Cyber liability policies typically cover incident response costs, forensic investigation, customer notification, legal fees, and business interruption losses while systems are down. Micro-businesses with minimal data handling might pay as little as £175 per year, while SMEs with more digital exposure generally see premiums ranging from £350 to several thousand pounds depending on their industry and data volumes.

The UK government’s Cyber Essentials certification — which is required for government contracts involving personal or financial data — can help reduce premiums, since certified businesses statistically make far fewer insurance claims.8GOV.UK. Cyber Essentials Scheme Overview Investing in basic security controls before shopping for a policy often pays off twice: lower risk of an actual breach and a cheaper quote.

Getting an Accurate Quote

The quality of your insurance quote depends on the accuracy of what you provide. The most important detail is your trade description — the specific activities your business performs day to day. Getting this wrong is where problems start. If you describe yourself as a “consultant” but actually visit client sites to install equipment, a claim arising from that installation work could be rejected for falling outside your declared activities.

Beyond the trade description, you’ll need to provide:

  • Annual turnover: your estimated revenue for the coming 12 months, not last year’s figure
  • Employee count and payroll: the primary metric for calculating employers’ liability premiums
  • Claims history: typically the past three to five years, including dates, amounts paid, and any open claims
  • Business structure: whether you’re a sole trader, partnership, or limited company — this affects how the policy is written
  • Coverage level: the indemnity limit you need, often driven by client or contract requirements

Most online platforms use dropdown menus for trade classification, and selecting the closest match matters more than people realise. If none of the options fit well, call the insurer rather than guessing. A mismatch between your declared trade and your actual work is one of the most common reasons claims get disputed.

Retroactive Dates on Professional Indemnity Policies

If you’re buying or renewing professional indemnity insurance, pay attention to the retroactive date. This is the earliest date from which your policy will cover work you’ve done. Any claim arising from work performed before that date falls outside your cover. Ideally, the retroactive date should match when you first started practising or first took out uninterrupted PI cover. Some insurers offer attractively low premiums by setting the retroactive date to the policy start date, which means none of your past work is covered. That’s a significant gap if a client raises a complaint about something you did two years ago.

If there’s been a break in your cover, the new insurer may apply a retroactive date that excludes the gap period. You can usually ask them to backdate it, but expect a one-off additional premium. It’s worth paying — claims arising from professional work often surface years after the work was completed.

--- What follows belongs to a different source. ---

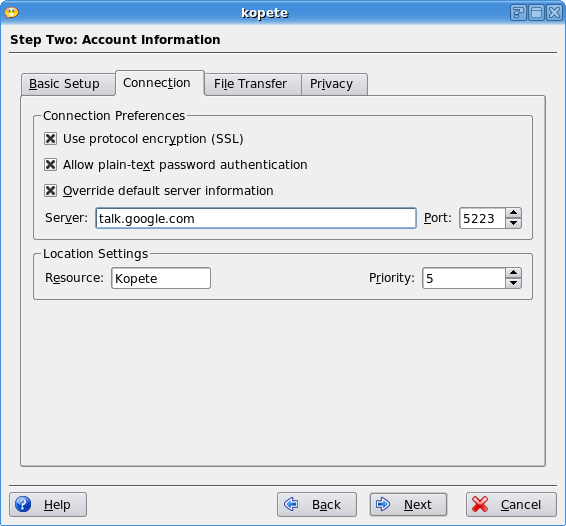Click the Kopete smiley icon in title bar
Image resolution: width=566 pixels, height=526 pixels.
[12, 13]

Run-Off Cover When You Close a Business

Closing your business doesn’t end your exposure to claims. A former client can discover a problem with your work months or years after you’ve stopped trading — a negligent property survey, flawed financial advice, or a structural defect that only appears over time. Run-off cover is an insurance policy that responds to claims made after your business has ceased operations.

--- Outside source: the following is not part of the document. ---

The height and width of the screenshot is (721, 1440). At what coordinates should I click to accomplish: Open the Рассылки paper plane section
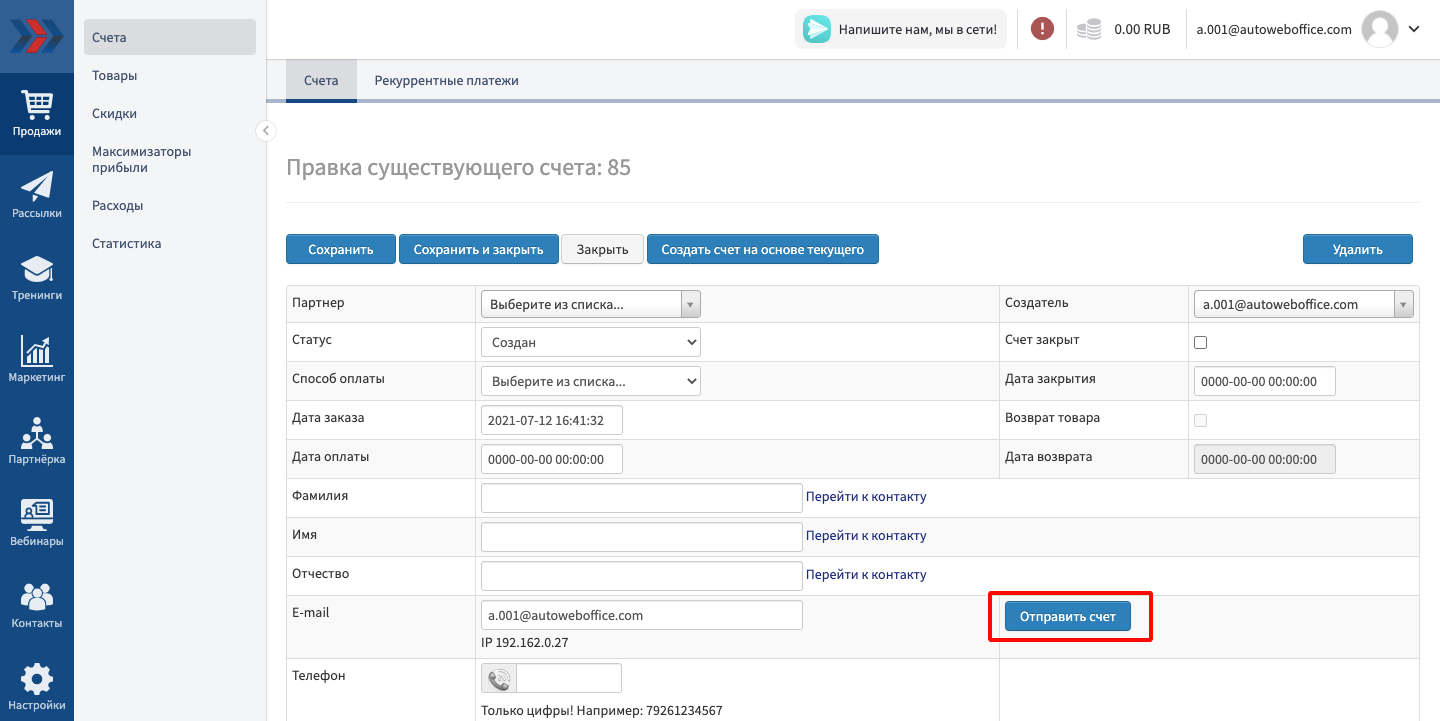(x=37, y=195)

For solicitors, run-off cover is mandatory. The SRA requires it as part of its minimum terms for professional indemnity insurance when a firm stops practising.4Solicitors Regulation Authority. SRA Indemnity Insurance Rules Other regulated professions have similar requirements. Even where it isn’t compulsory, run-off cover is worth considering if you provided any kind of professional service. Without it, a claim after closure could leave you personally liable — and former partners in a dissolved firm are particularly exposed. The cost is typically a one-off payment based on your final year’s premium, and it’s one of those expenses that feels pointless until the day it isn’t.